Figures verified against the NVIDIA DGX Spark product page and docs.nvidia.com DGX Spark hardware guide as of June 2026. Re-check the datasheet before relying on any single number.

What it is

DGX Spark is a compact desktop computer (150 x 150 x 50.5 mm, 1.2 kg) built on the GB10 Grace Blackwell Superchip (NVIDIA with MediaTek). It pairs a 20-core Arm CPU (10x Cortex-X925 + 10x Cortex-A725) with a Blackwell GPU (6,144 CUDA cores, 5th-gen Tensor Cores) on one package, joined internally by NVLink-C2C. It delivers up to 1 PFLOP of FP4 (with sparsity) / up to 1,000 TOPS, runs DGX OS, and lists at ~$3,999 for the Founders Edition. It is positioned as a desktop prototyping device whose work transfers to DGX cloud and datacenter DGX without code changes: same CUDA, same Blackwell architecture, same container images (for aarch64).

It is not a rack part: no SXM, no NVSwitch, no Fabric Manager, no MIG. It is a single coherent SoC on a desk.

flowchart TB
  subgraph GB10["GB10 Grace Blackwell Superchip (~140 W TDP)"]
    CPU["20-core Arm: 10x Cortex-X925 + 10x Cortex-A725"] -- "NVLink-C2C (coherent)" --> GPU["Blackwell GPU: 6144 CUDA, 5th-gen Tensor"]
    CPU --- MEM["128 GB LPDDR5x unified, 273 GB/s (ATS)"]
    GPU --- MEM
  end
  GB10 --> CX["2x QSFP ConnectX-7 (200 Gb/s)"]
  CX -- "cluster two units" --> SPARK2["2nd DGX Spark: 256 GB combined, up to 405B params"]
  GB10 --> IO["1x RJ-45 10 GbE + Wi-Fi 7"]

Lineup & specifications

All figures from the NVIDIA DGX Spark product page and the docs.nvidia.com DGX Spark hardware guide (cited in References).

Attribute Value Note
Superchip GB10 Grace Blackwell (NVIDIA + MediaTek) TSMC 3nm class; formerly Project DIGITS
CPU 20-core Arm: 10x Cortex-X925 + 10x Cortex-A725 aarch64
GPU Blackwell, 6,144 CUDA cores, 5th-gen Tensor / 4th-gen RT compute capability 12.1 (sm_121)
AI compute Up to 1 PFLOP FP4 (sparse); up to 1,000 TOPS NVFP4 / FP4
Memory 128 GB LPDDR5x, coherent unified system memory 256-bit, 4266 MHz, 273 GB/s; not HBM, not discrete VRAM
Internal interconnect NVLink-C2C (CPU↔GPU coherent) on-package
Cluster networking 2x QSFP ConnectX-7, 200 Gb/s connect two units
Other I/O 1x RJ-45 10 GbE, Wi-Fi 7
OS NVIDIA DGX OS CUDA / cuDNN / TensorRT, NGC, AI Enterprise
Power 240 W external PSU; GB10 SOC TDP 140 W desktop, air-cooled
Price ~$3,999 (Founders Edition) verify current pricing

NVIDIA states a single unit runs models up to ~200 billion parameters in its unified memory, and two units linked over ConnectX scale to models up to ~405 billion parameters.
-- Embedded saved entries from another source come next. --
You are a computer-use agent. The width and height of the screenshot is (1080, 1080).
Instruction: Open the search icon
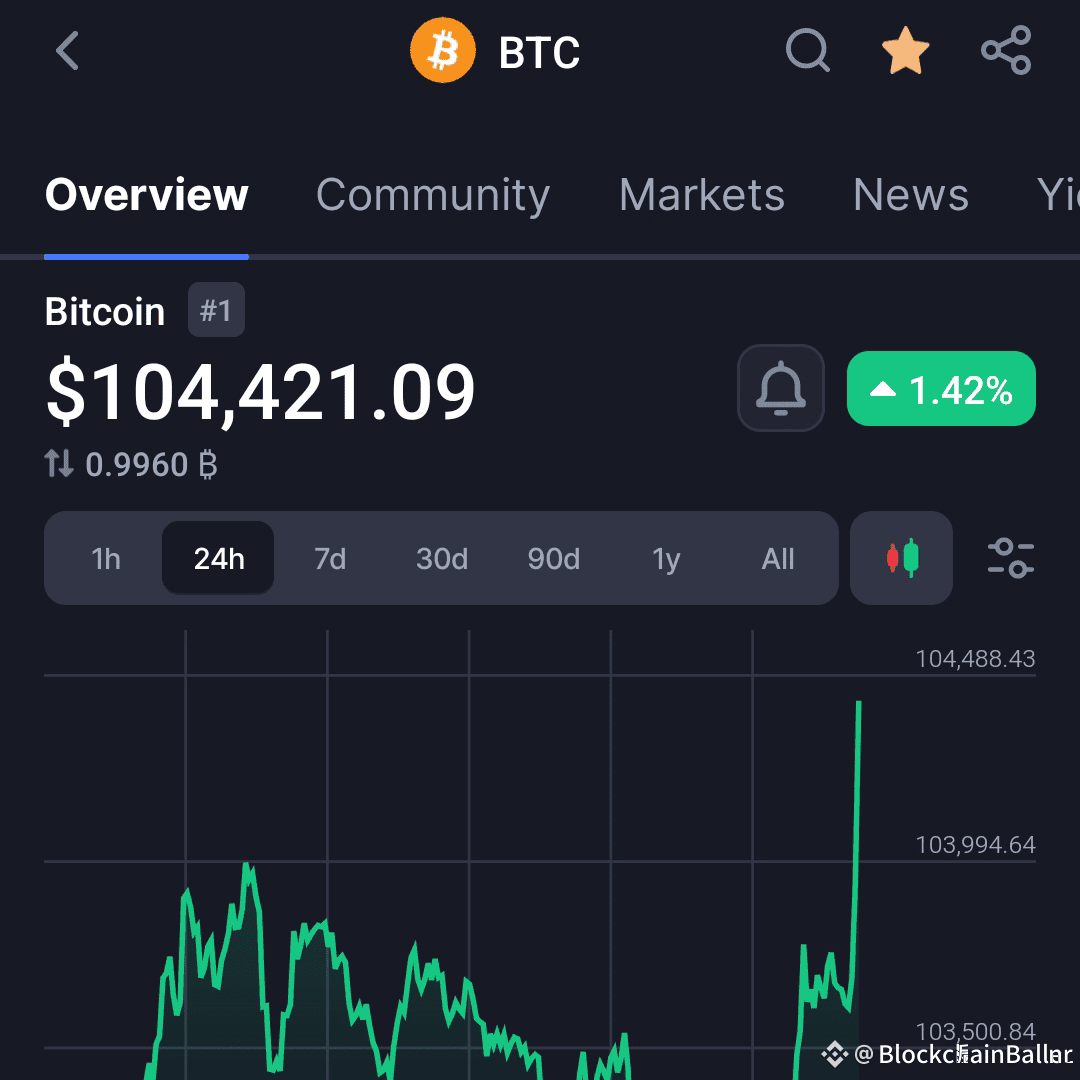pos(808,51)
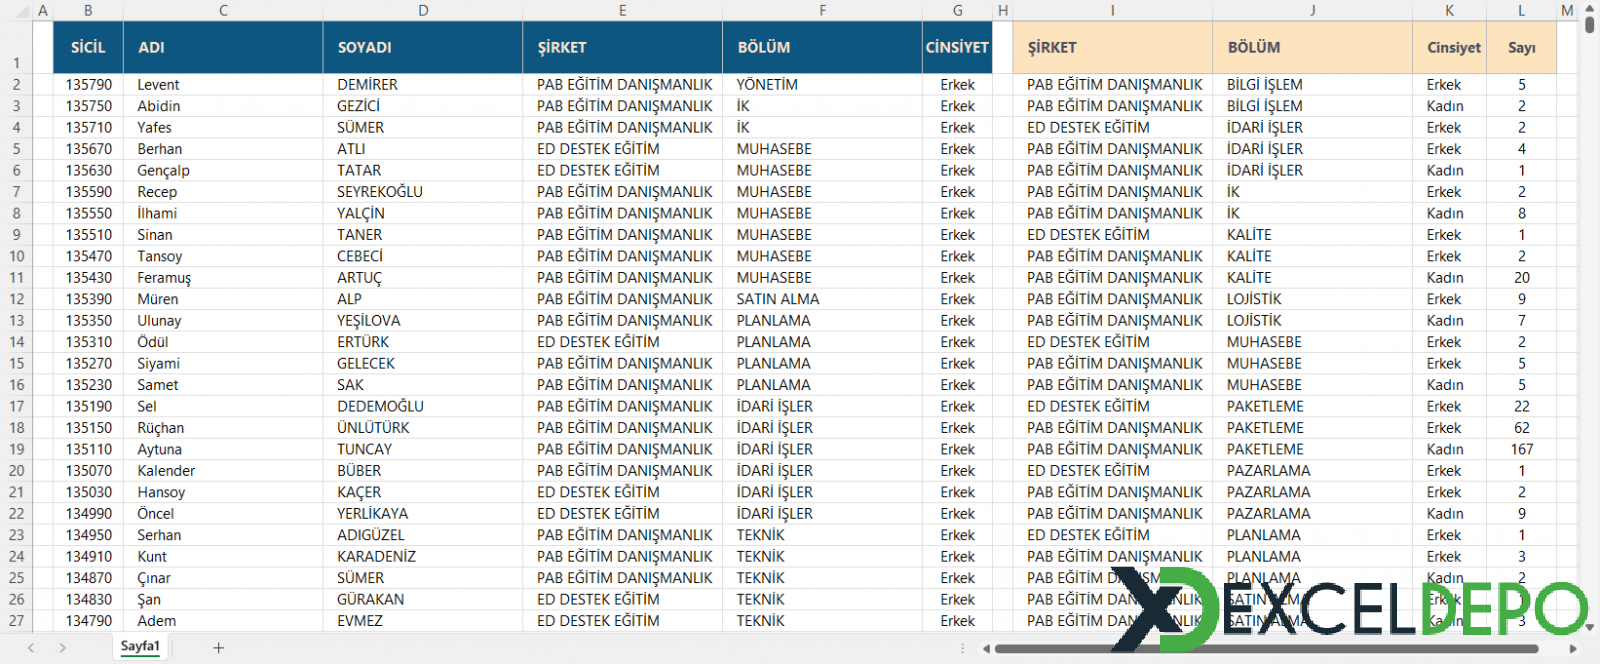Select cell with count 167

[1521, 449]
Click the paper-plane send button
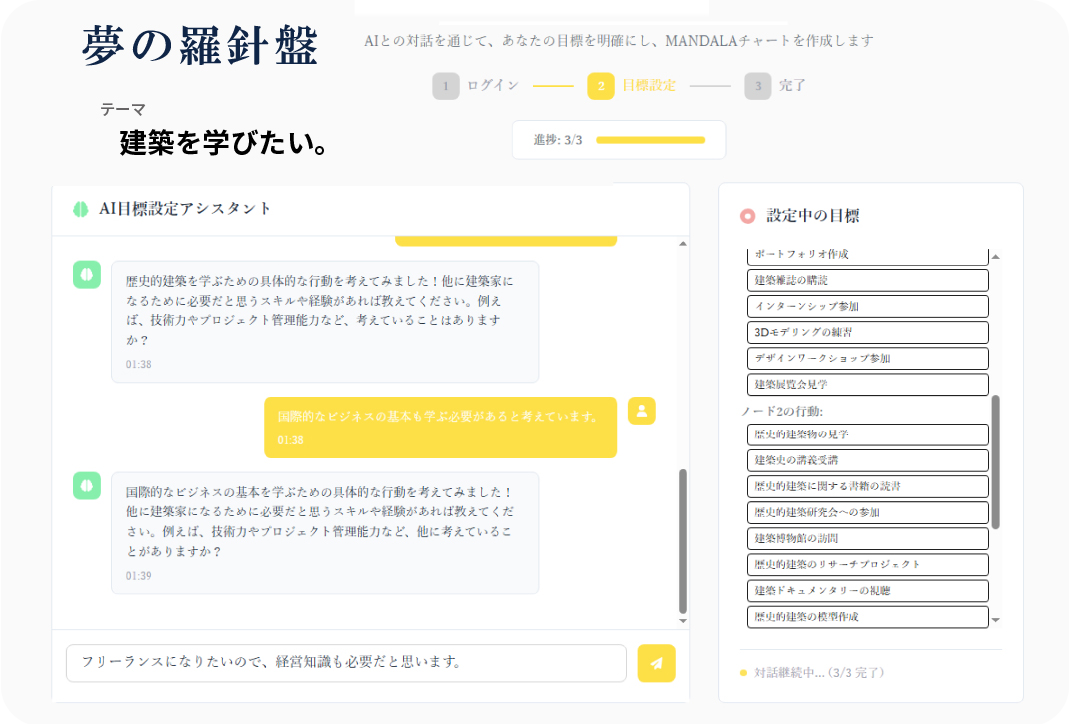Viewport: 1069px width, 726px height. click(656, 663)
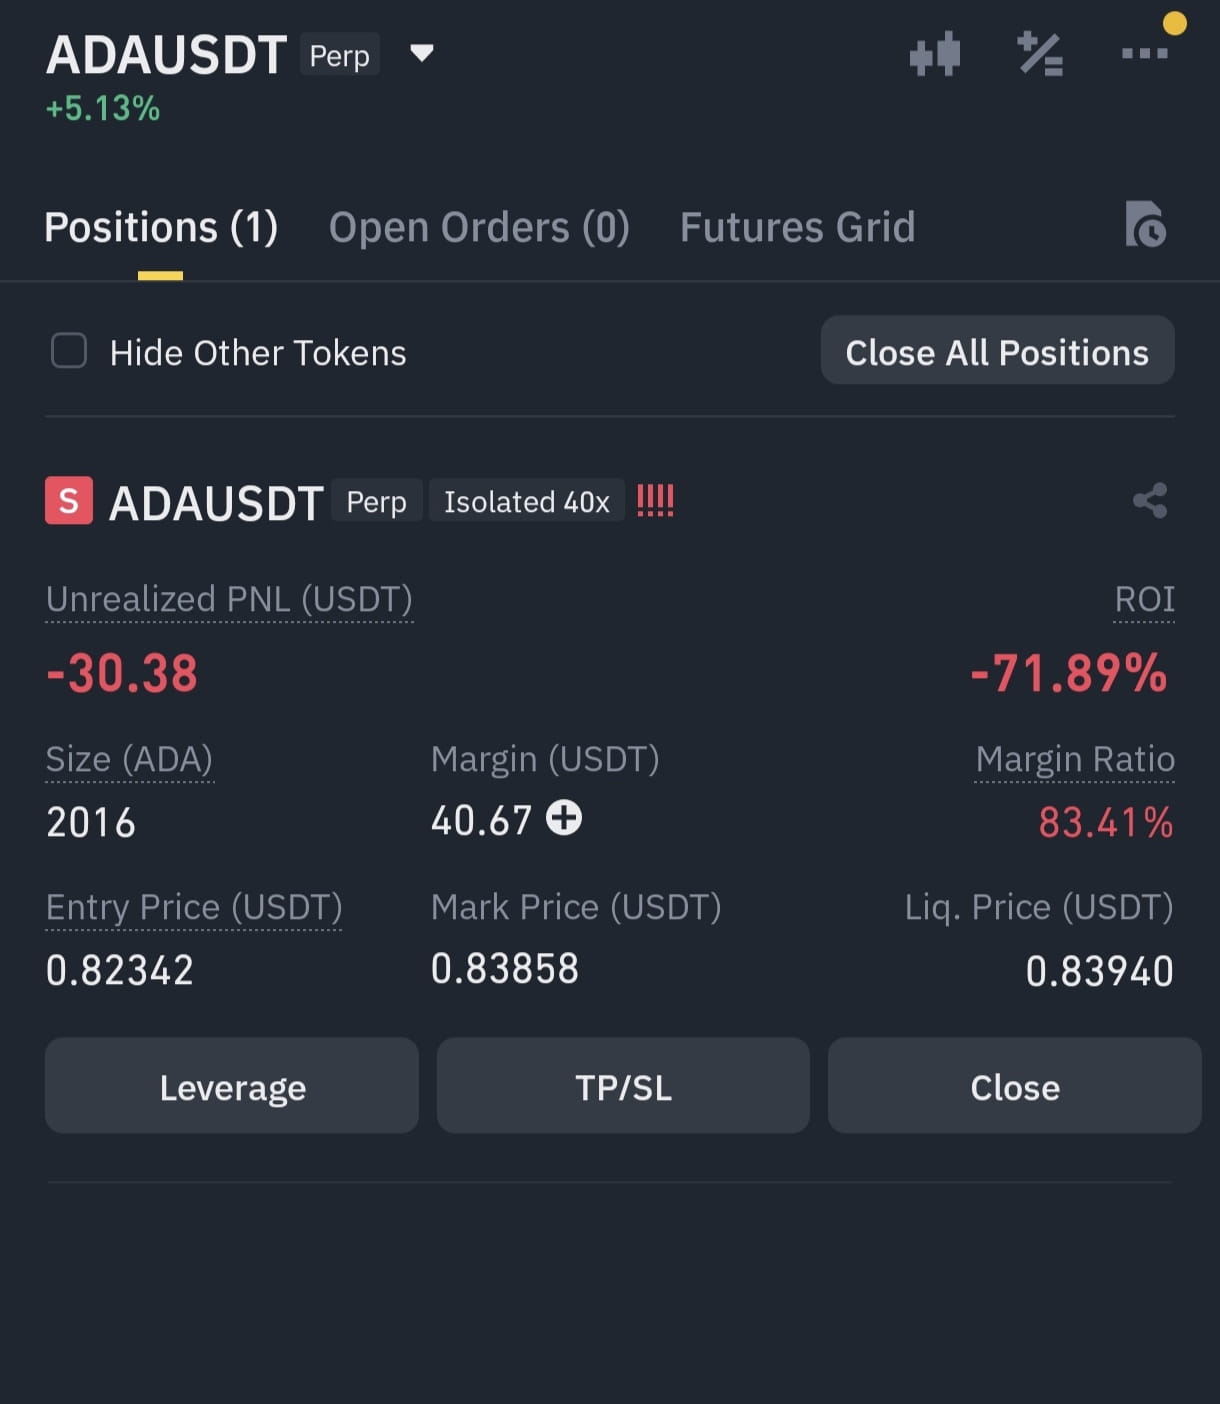Viewport: 1220px width, 1404px height.
Task: Toggle Hide Other Tokens checkbox
Action: 69,351
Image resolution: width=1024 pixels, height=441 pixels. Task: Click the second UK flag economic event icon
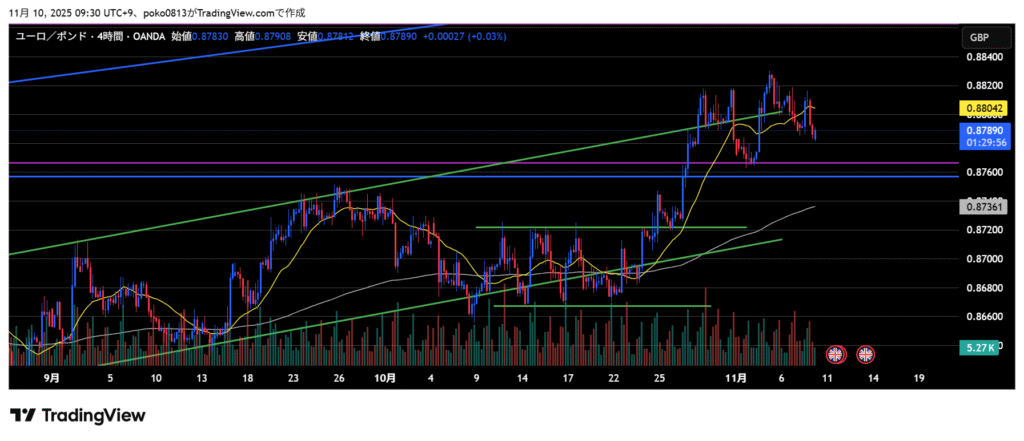pyautogui.click(x=865, y=353)
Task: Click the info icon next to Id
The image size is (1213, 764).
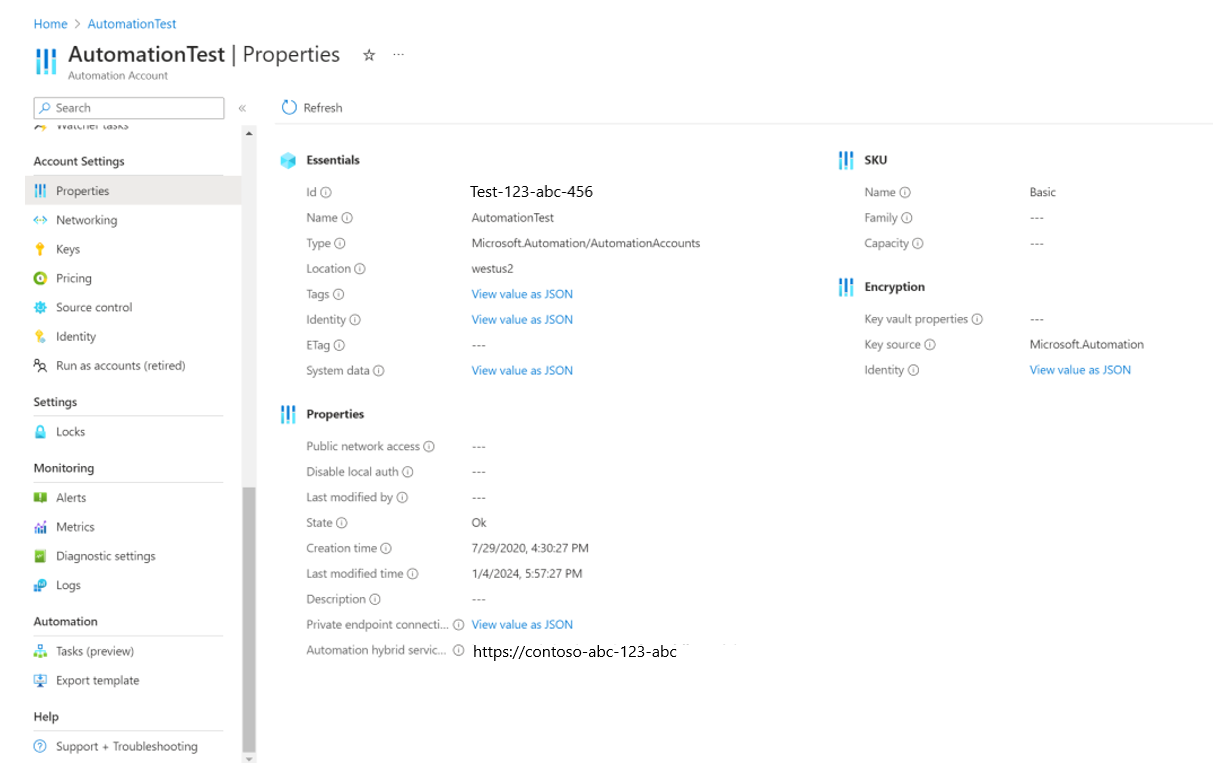Action: [326, 192]
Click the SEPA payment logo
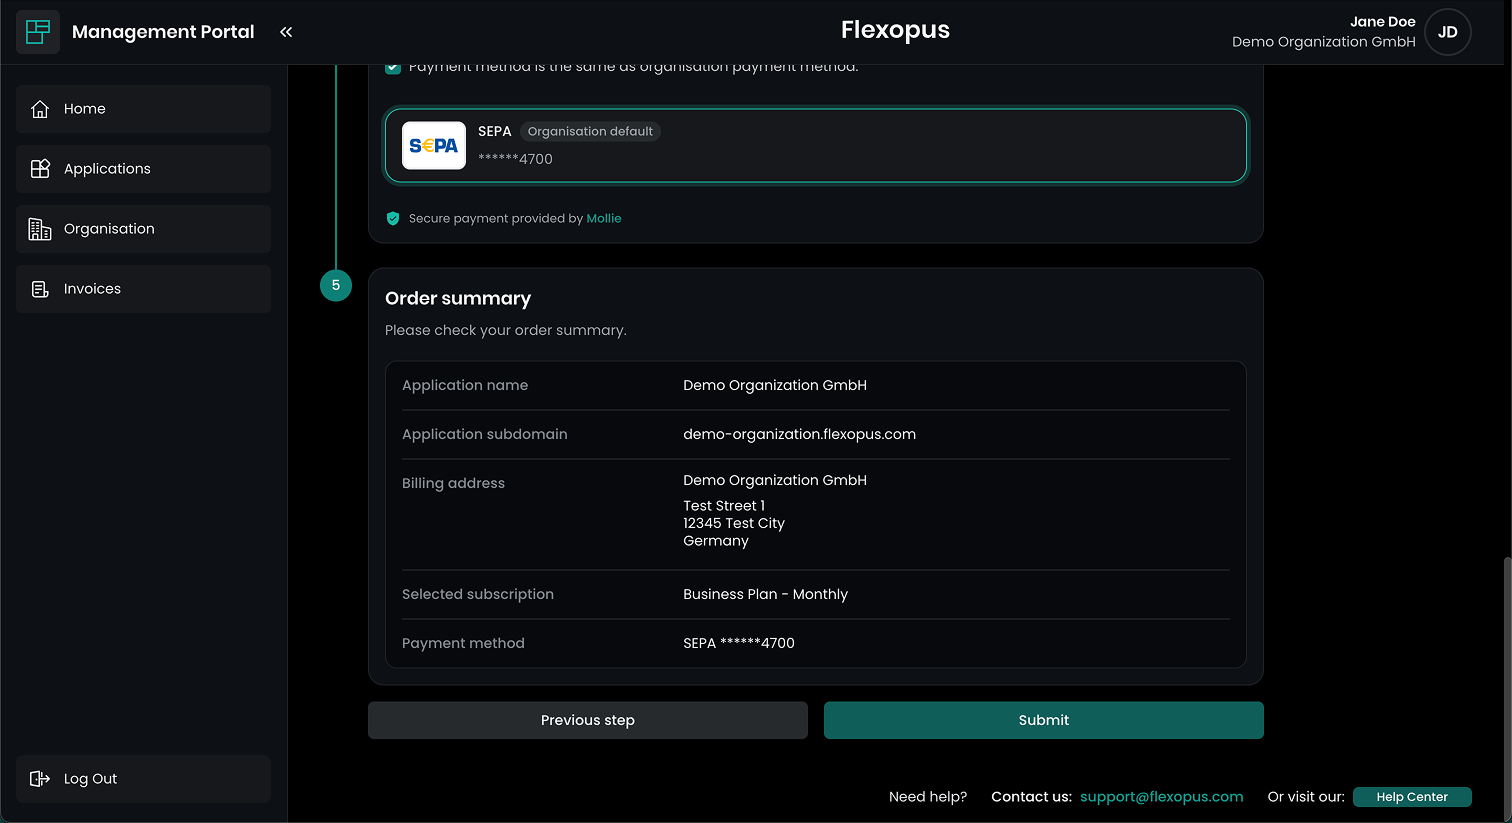This screenshot has width=1512, height=823. (x=434, y=146)
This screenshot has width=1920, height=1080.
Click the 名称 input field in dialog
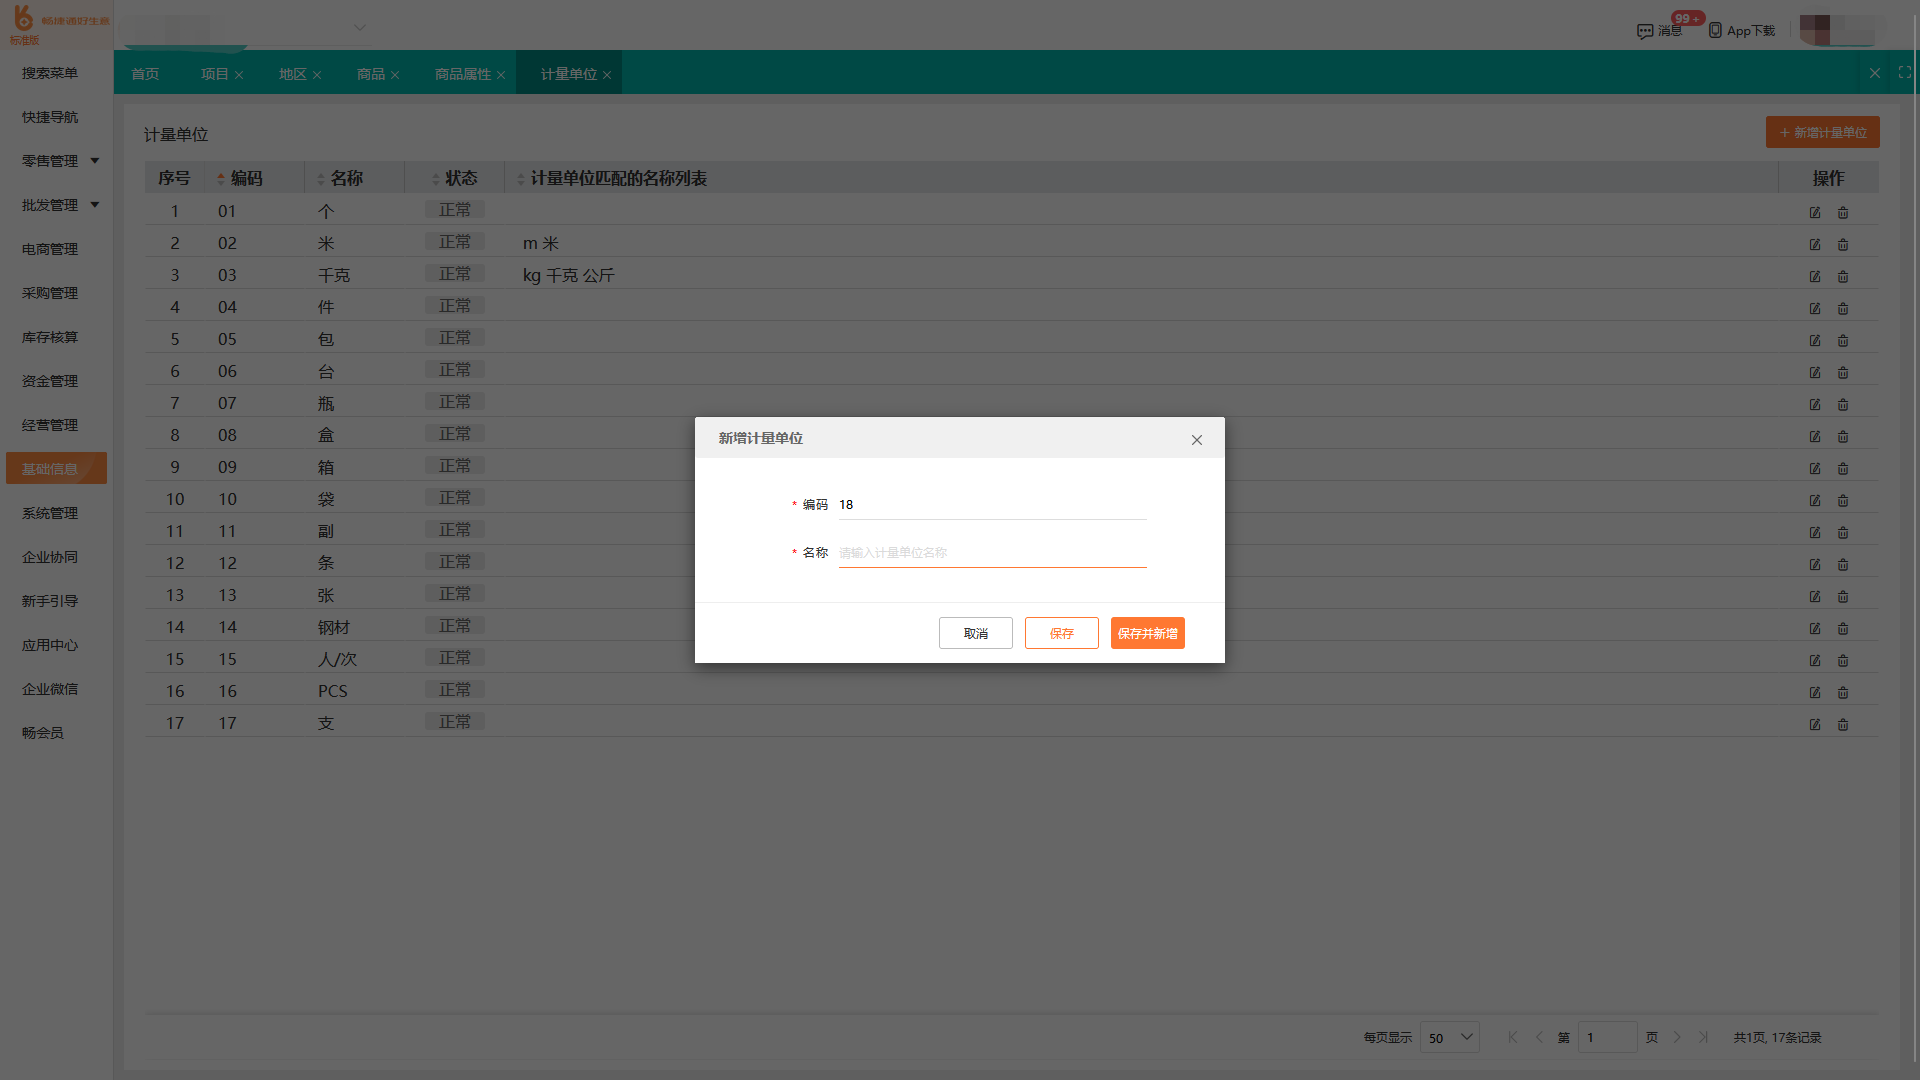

The 256 GB combined figure is simply 2x128 GB across the pair (derived; NVIDIA quotes the 405B-parameter ceiling rather than the combined byte count).

Operational differences

DGX Spark behaves like a Blackwell datacenter GPU in software (CUDA, NCCL, TensorRT) but differs sharply in the operational details that matter for ops and integration.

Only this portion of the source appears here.